Write an equation for a linear function whose graph has the given characteristics. Passes through $$(1,2),$$ perpendicular to the graph of $$g(x)=-\frac{x}{6}+1$$

Answer

**step1** Understanding the Problem

The problem asks for the equation of a linear function. A linear function can be written in the form $$y = mx + b$$, where $$m$$ is the slope of the line and $$b$$ is the y-intercept (the point where the line crosses the y-axis).

**step2** Finding the Slope of the Perpendicular Line

The given line is $$g(x) = -\frac{x}{6} + 1$$. We can rewrite this as $$g(x) = -\frac{1}{6}x + 1$$. The slope of this line, let's call it $$m_1$$, is the coefficient of $$x$$, which is $$-\frac{1}{6}$$.
The line we are looking for is perpendicular to $$g(x)$$. For two lines to be perpendicular, the product of their slopes must be $$-1$$.
Let $$m_2$$ be the slope of the line we need to find. Then, $$m_1 \times m_2 = -1$$.
Substituting the value of $$m_1$$:
$$-\frac{1}{6} \times m_2 = -1$$
To find $$m_2$$, we can multiply $$-1$$ by the reciprocal of $$-\frac{1}{6}$$, which is $$-6$$:
$$m_2 = -1 \times (-6)$$
$$m_2 = 6$$
So, the slope of the linear function we need to find is $$6$$.

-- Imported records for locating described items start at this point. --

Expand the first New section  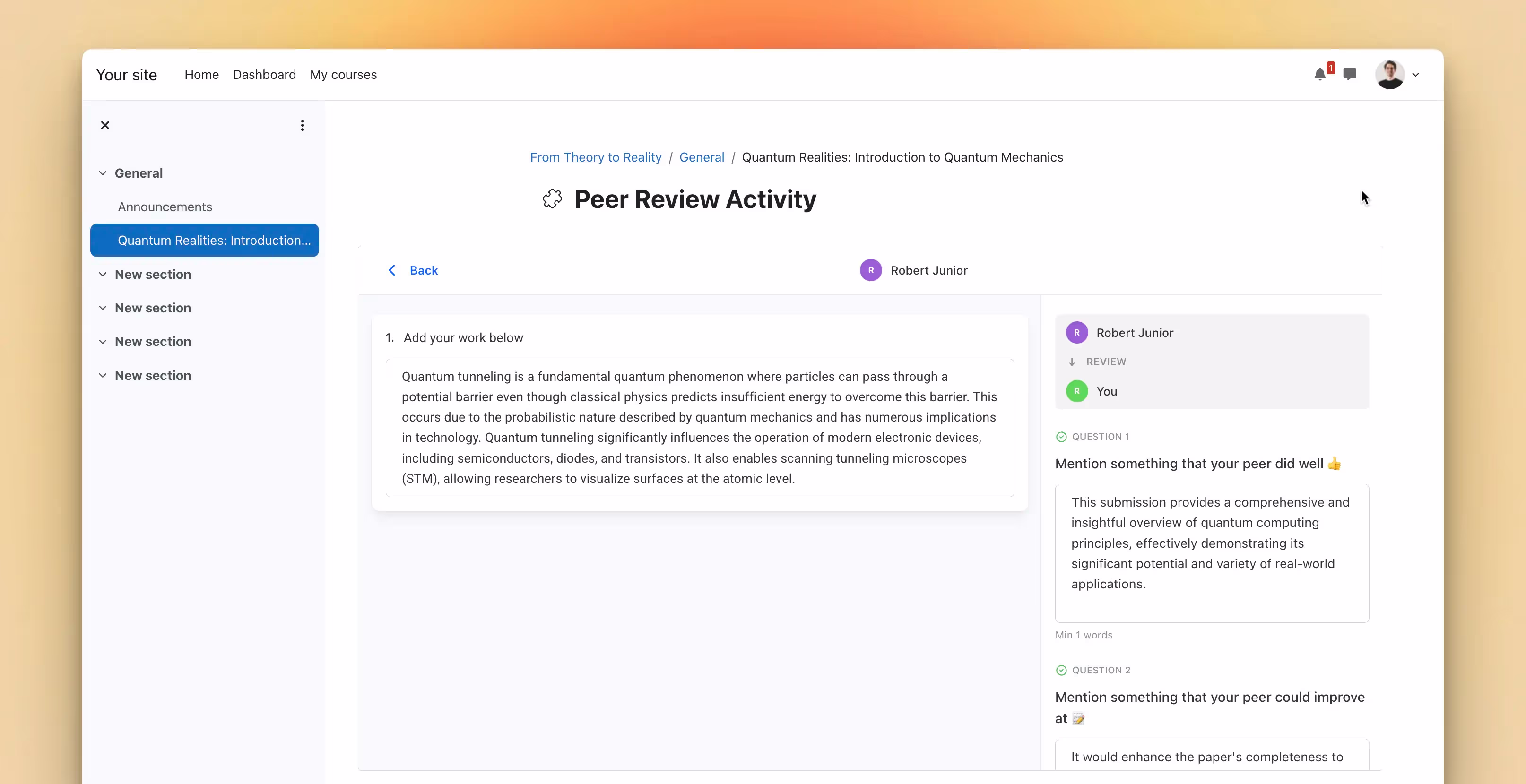pos(103,274)
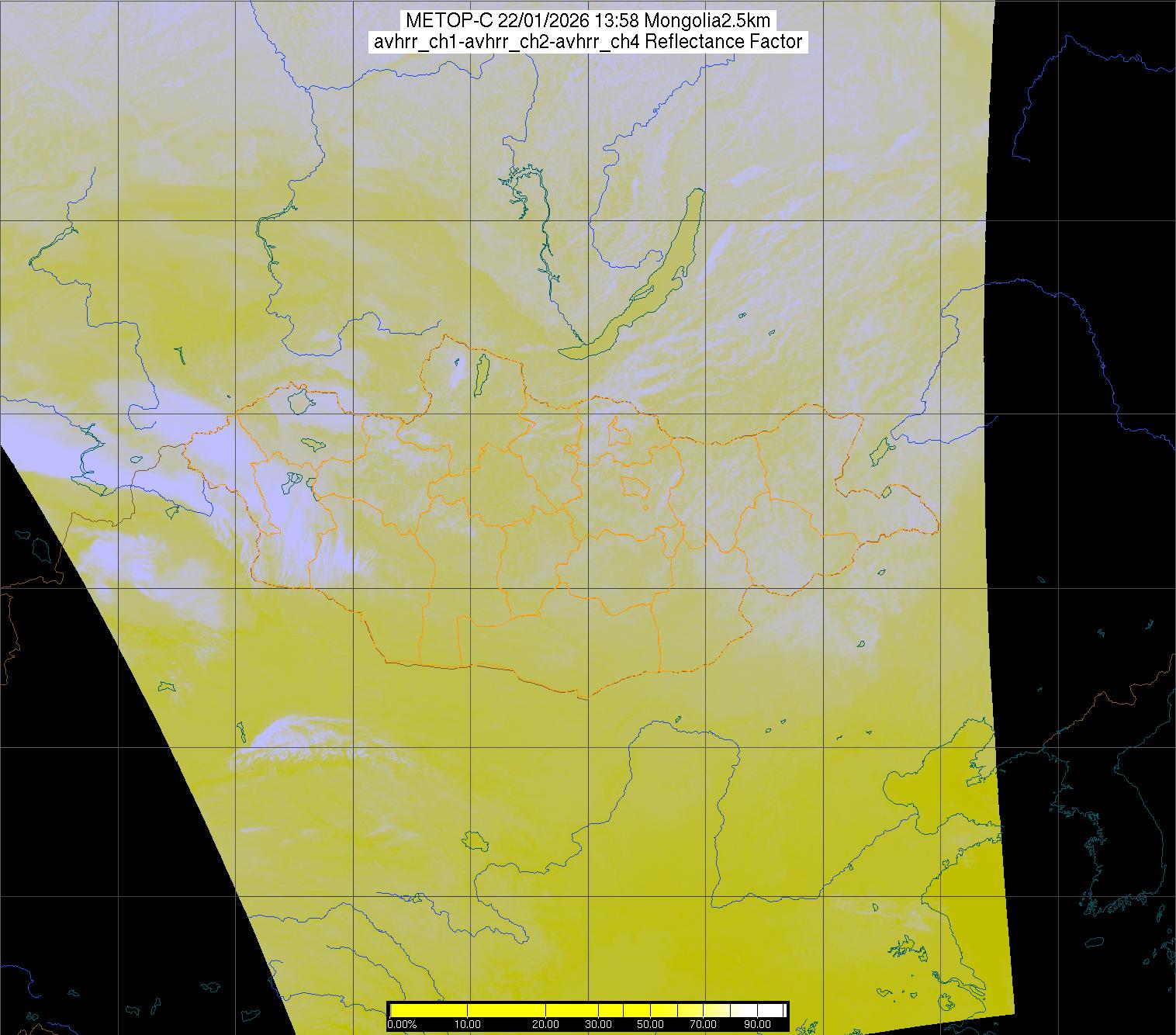Select the 20.00 colorbar tick label
The image size is (1176, 1035).
pos(546,1025)

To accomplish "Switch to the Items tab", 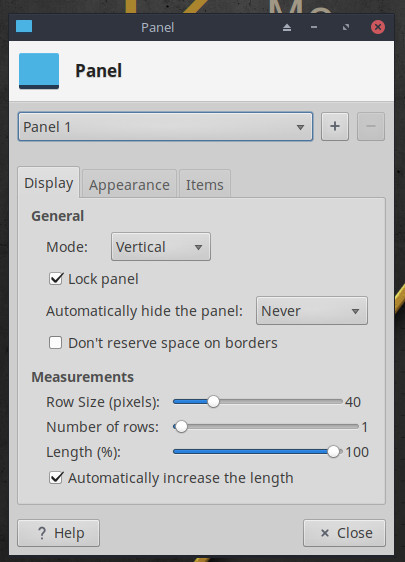I will [x=205, y=185].
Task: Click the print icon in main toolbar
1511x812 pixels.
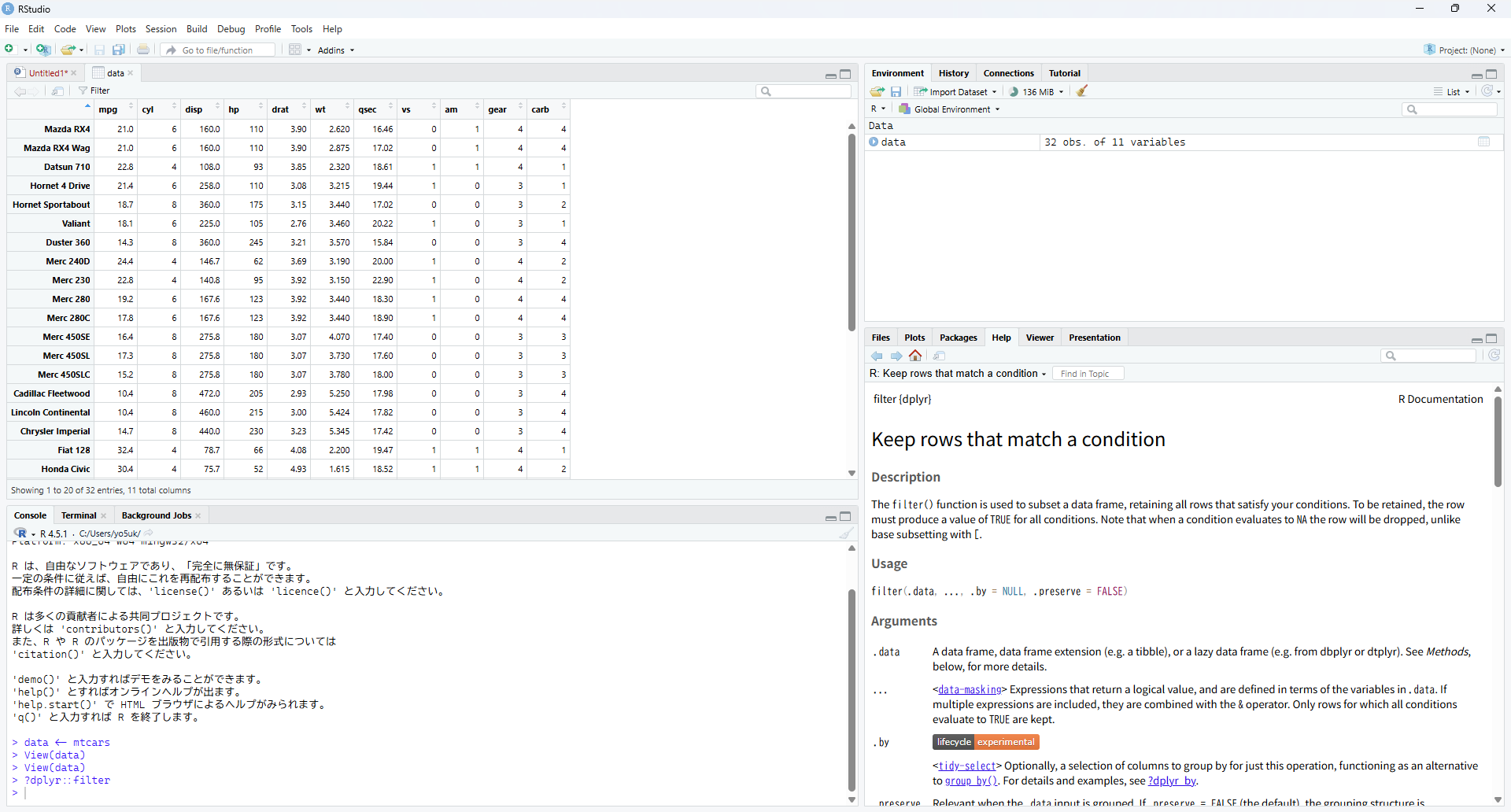Action: click(143, 50)
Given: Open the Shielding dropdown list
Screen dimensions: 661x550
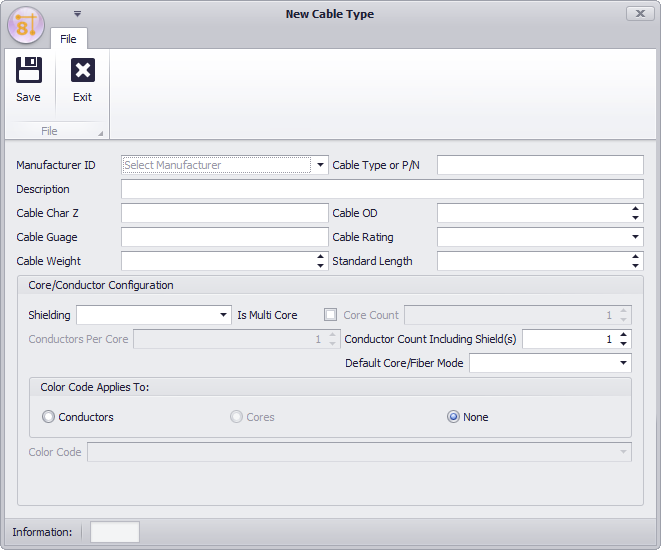Looking at the screenshot, I should (223, 315).
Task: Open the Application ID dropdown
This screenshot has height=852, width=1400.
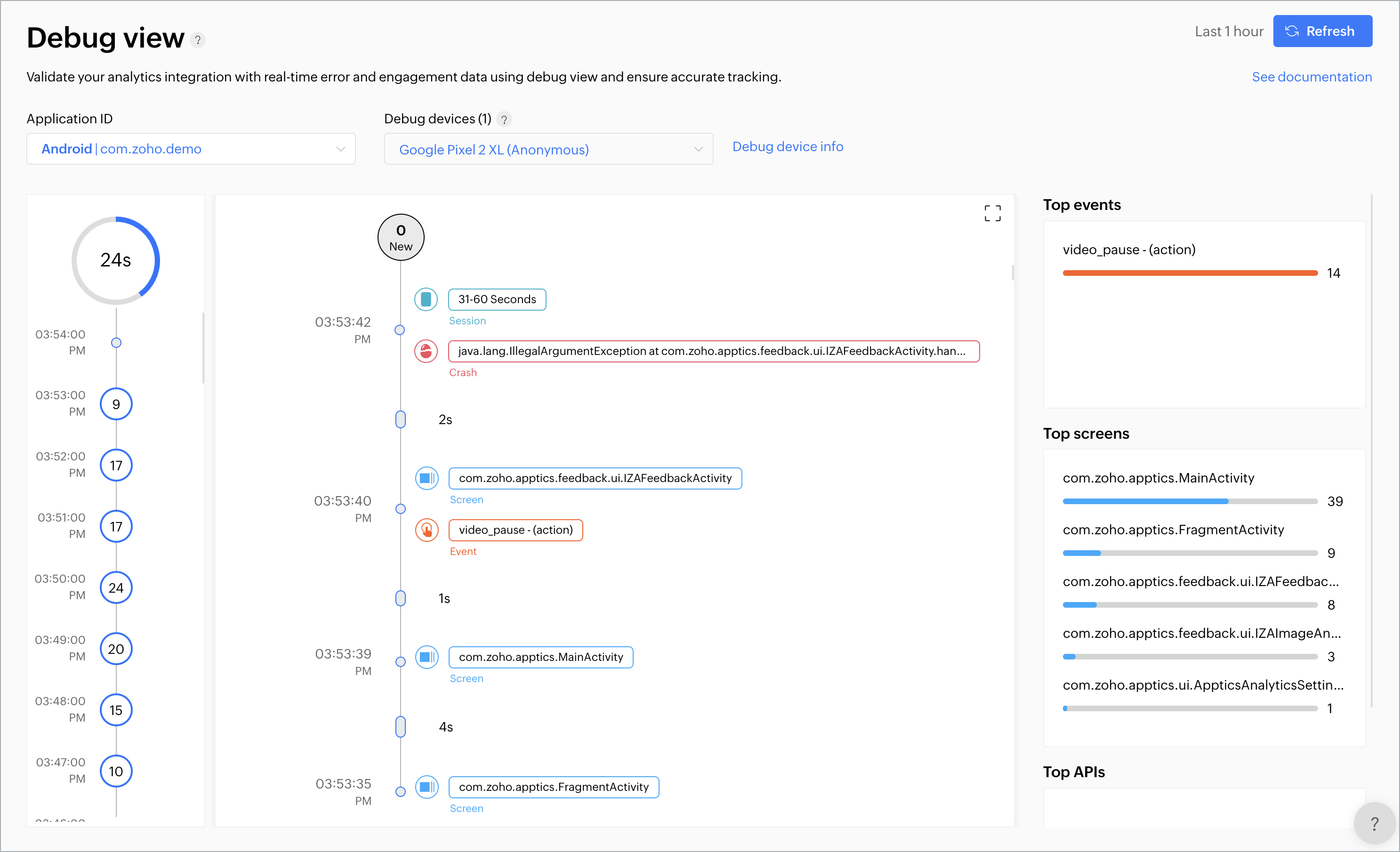Action: coord(191,149)
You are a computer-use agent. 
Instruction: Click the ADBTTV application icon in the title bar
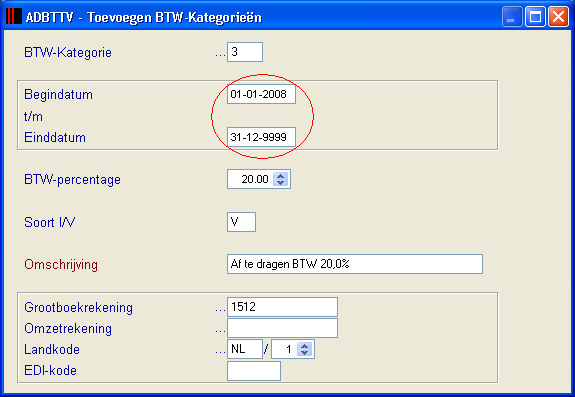(14, 17)
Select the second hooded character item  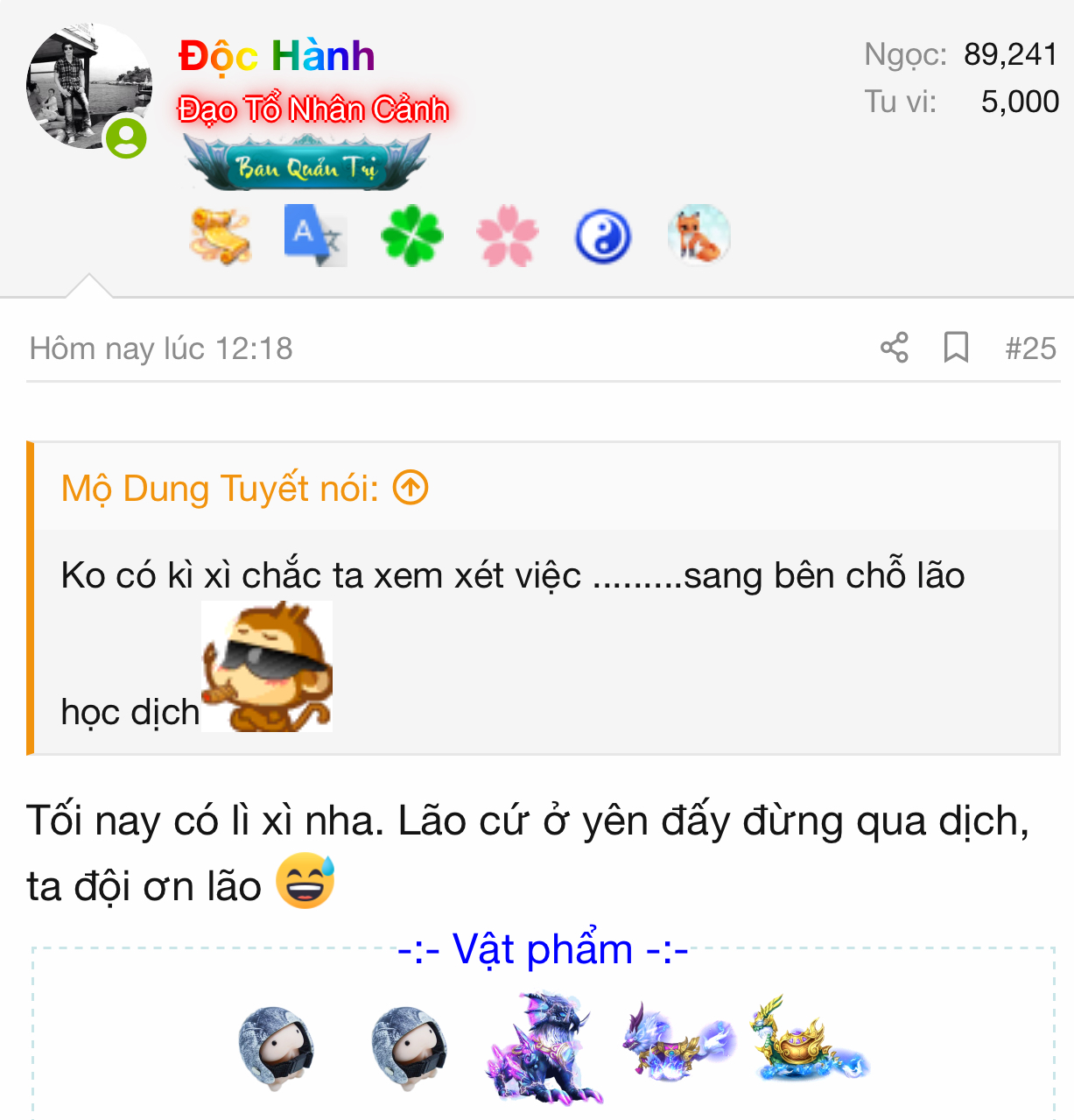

**step3** Finding the y-intercept

We know the slope of the line is $$m = 6$$. The equation of our line so far is $$y = 6x + b$$.
We are also given that the line passes through the point $$(1,2)$$. This means when $$x = 1$$, $$y = 2$$.
The y-intercept ($$b$$) is the value of $$y$$ when $$x = 0$$.
Since the slope is $$6$$, it means that for every $$1$$ unit increase in $$x$$, the $$y$$ value increases by $$6$$ units. Conversely, for every $$1$$ unit decrease in $$x$$, the $$y$$ value decreases by $$6$$ units.
We have a point $$(1,2)$$. To find the y-intercept, we need to determine the $$y$$ value when $$x$$ changes from $$1$$ to $$0$$. This is a decrease of $$1$$ in the $$x$$ value.
Therefore, the $$y$$ value will decrease by $$6$$ units from its value at $$x = 1$$.
Starting from $$y = 2$$ (at $$x = 1$$), and decreasing by $$6$$ units:
$$b = 2 - 6$$
$$b = -4$$
So, the y-intercept is $$-4$$.

**step4** Writing the Equation of the Linear Function

Now that we have both the slope, $$m = 6$$, and the y-intercept, $$b = -4$$, we can write the equation of the linear function in the standard slope-intercept form $$y = mx + b$$:
$$y = 6x - 4$$
This is the equation of the linear function that satisfies the given characteristics.